Between Church and State

1991
Between Church and State
Title Between Church and State PDF eBook
Author Bernard Guenée
Publisher University of Chicago Press
Pages 468
Release 1991
Genre Biography & Autobiography
ISBN 9780226310329

"For the past several decades, French historians have emphasized the writing of history in terms of structures, cultures, and mentalities, an approach exemplified by proponents of the Annales school. With this volume, Bernard Guenée, himself associated with the Annalistes, marks a decisive break with this dominant mode of French historiography. Still recognizing the Annalistes' indispensable contribution, Guenée turns to the genre of biography as a way to attend more closely to chance, to individual events and personalities, and to a sense of time as people actually experienced it, without sacrificing the conceptual rigor made possible by crisply stated problématiques. His engaging and detailed study links in sequence the lives of four French bishops who, because of their office, were intellectuals and politicians as well. These men rose in the hierarchy that was medieval society by dint of talent and ambition, not birth. What Guenée reveals is the career patterns and politics of an era that privileged youth yet granted certain advantages to those, such as Guenée's subjects, who survived to old age.

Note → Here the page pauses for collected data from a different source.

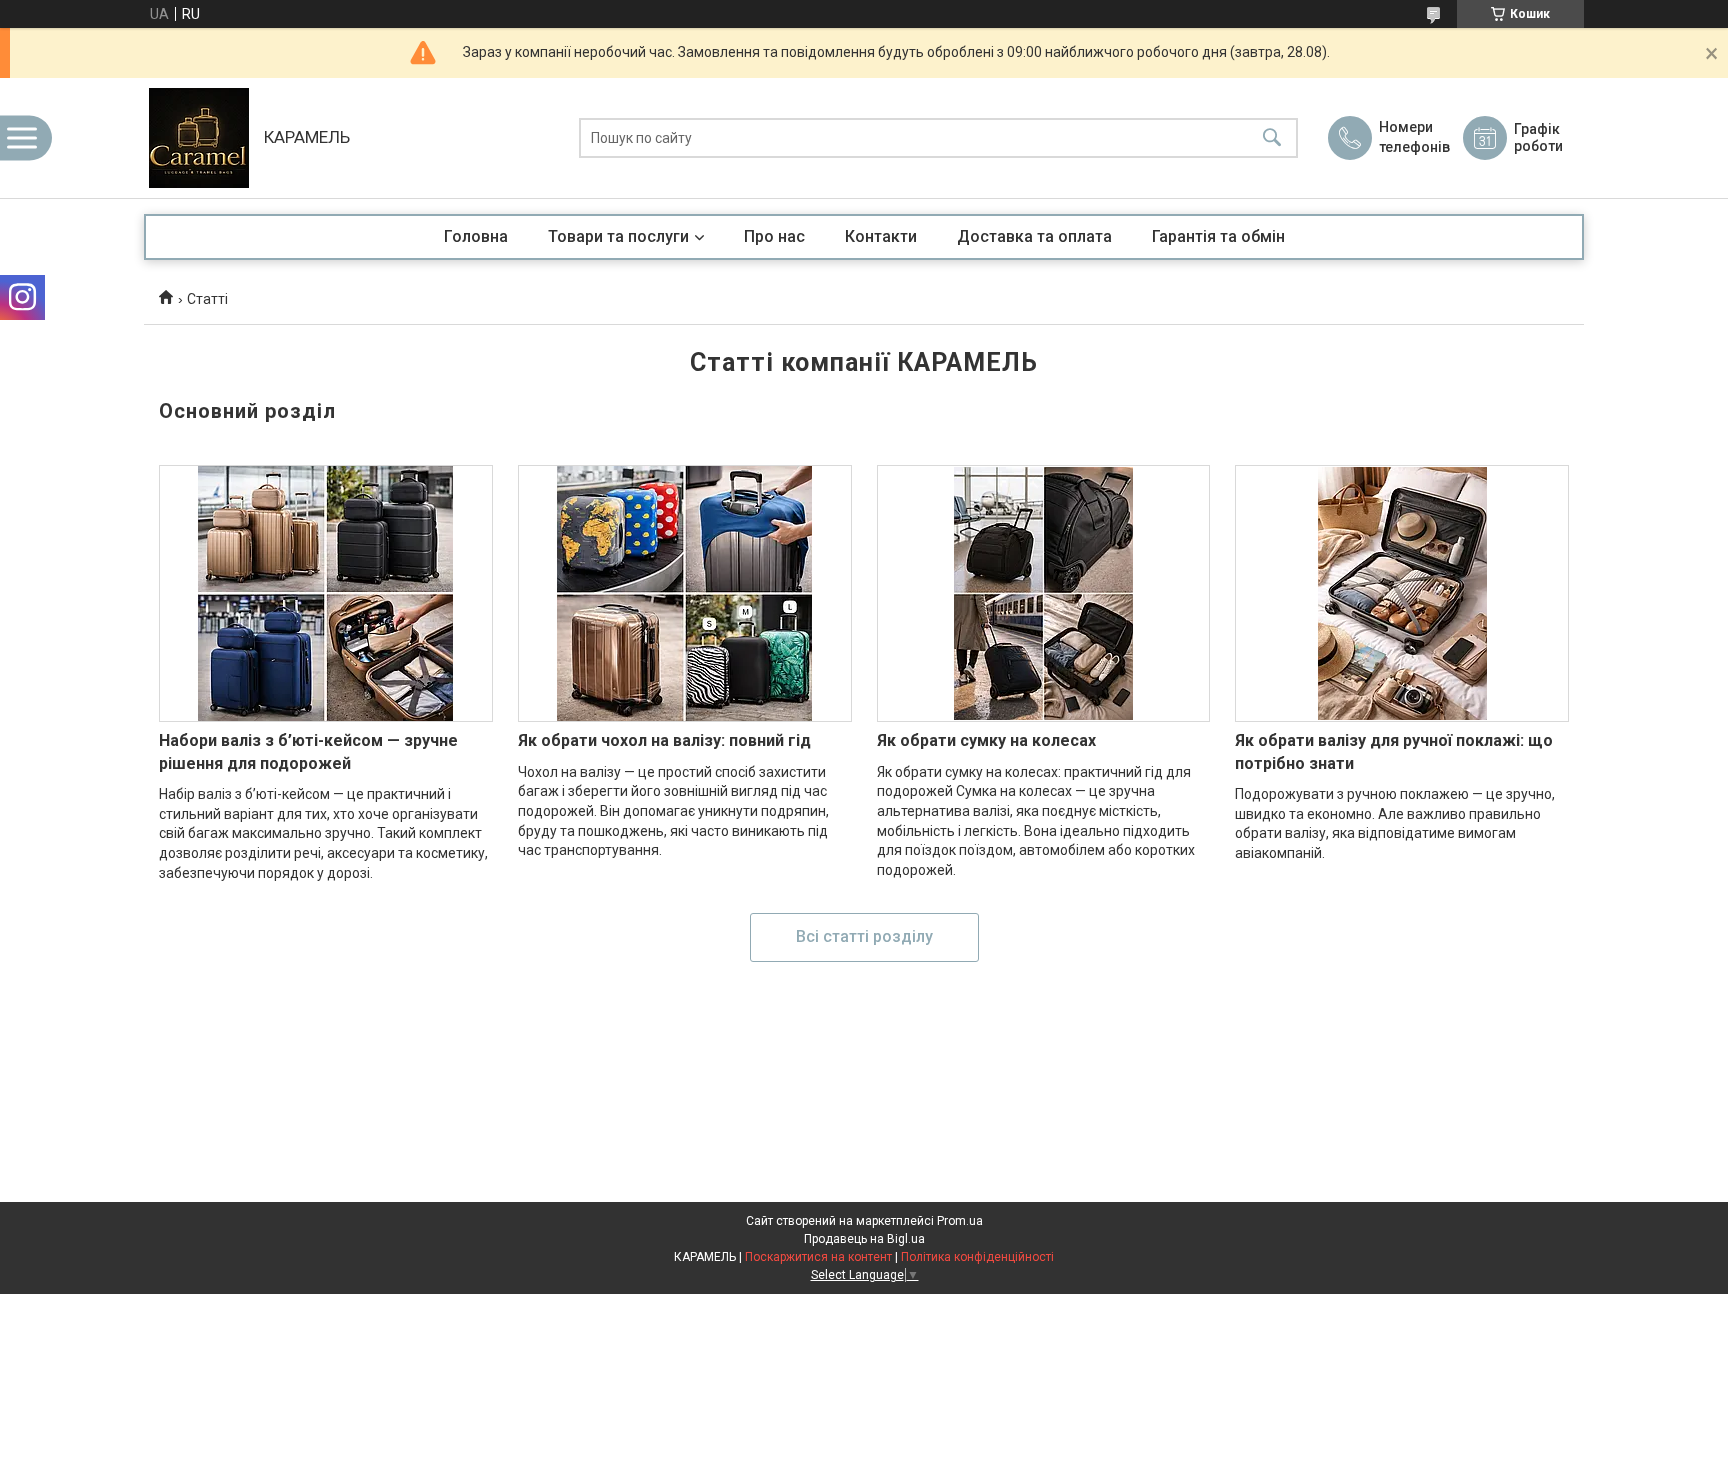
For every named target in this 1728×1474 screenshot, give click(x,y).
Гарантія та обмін (1218, 236)
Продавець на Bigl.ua (864, 1239)
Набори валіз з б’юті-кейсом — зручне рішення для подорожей (308, 751)
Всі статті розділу (864, 936)
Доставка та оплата (1034, 236)
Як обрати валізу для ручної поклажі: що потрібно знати (1394, 751)
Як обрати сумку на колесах (986, 740)
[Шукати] (1272, 138)
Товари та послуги (618, 236)
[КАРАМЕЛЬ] (199, 138)
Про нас (774, 236)
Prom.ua (960, 1221)
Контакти (881, 236)
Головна (476, 236)
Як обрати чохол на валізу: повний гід (664, 740)
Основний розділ (247, 411)
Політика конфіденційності (977, 1257)
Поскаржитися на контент (818, 1257)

He illustrates not only how these and other medieval men of the church were schooled but also how they learned from life, illuminating medieval and early modern history through their writings."--Jacket.


The Crisis of Church and State, 1050-1300

1988-01-01
The Crisis of Church and State, 1050-1300
Title The Crisis of Church and State, 1050-1300 PDF eBook
Author Brian Tierney
Publisher University of Toronto Press
Pages 228
Release 1988-01-01
Genre Religion
ISBN 9780802067012

From the Introduction: We need not be surprised, then, that in the Middle Ages also there were rulers who aspired to supreme political and temporal power. The truly exceptional thing is that in medieval times there were always at least two claimants to the role, each commanding a formidable apparatus of government, and that for century after century neither was able to dominate the other completely, so that the duality persisted, was eventually rationalized in works of political theory and ultimately built into the structure of European society. This situation profoundly influenced the development of Western constitutionalism.


Church and State in the Middle Ages

1964
Church and State in the Middle Ages
Title Church and State in the Middle Ages PDF eBook
Author Arthur Lionel Smith
Publisher Psychology Press
Pages 266
Release 1964
Genre History
ISBN 9780714615141

First Published in 1964. Routledge is an imprint of Taylor & Francis, an informa company.


Western Society and the Church in the Middle Ages

1990
Western Society and the Church in the Middle Ages
Title Western Society and the Church in the Middle Ages PDF eBook
Author R. W. Southern
Publisher Penguin Books
Pages 388
Release 1990
Genre Religion
ISBN 9780140137552

The concept of an ordered human society, both religious and secular, as an expression of a divinely ordered universe was central to medieval thought. In the West the political and religious community were inextricably bound together, and because the Church was so intimately involved with the world, any history of it must take into account the development of medieval society. Professor Southern's book covers the period from the eighth to the sixteenth century. After sketching the main features of each medieval age, he deals in greater detail with the Papacy, the relations between Rome and her rival Constantinople, the bishops and archbishops, and the various religious orders, providing in all a superb history of the period.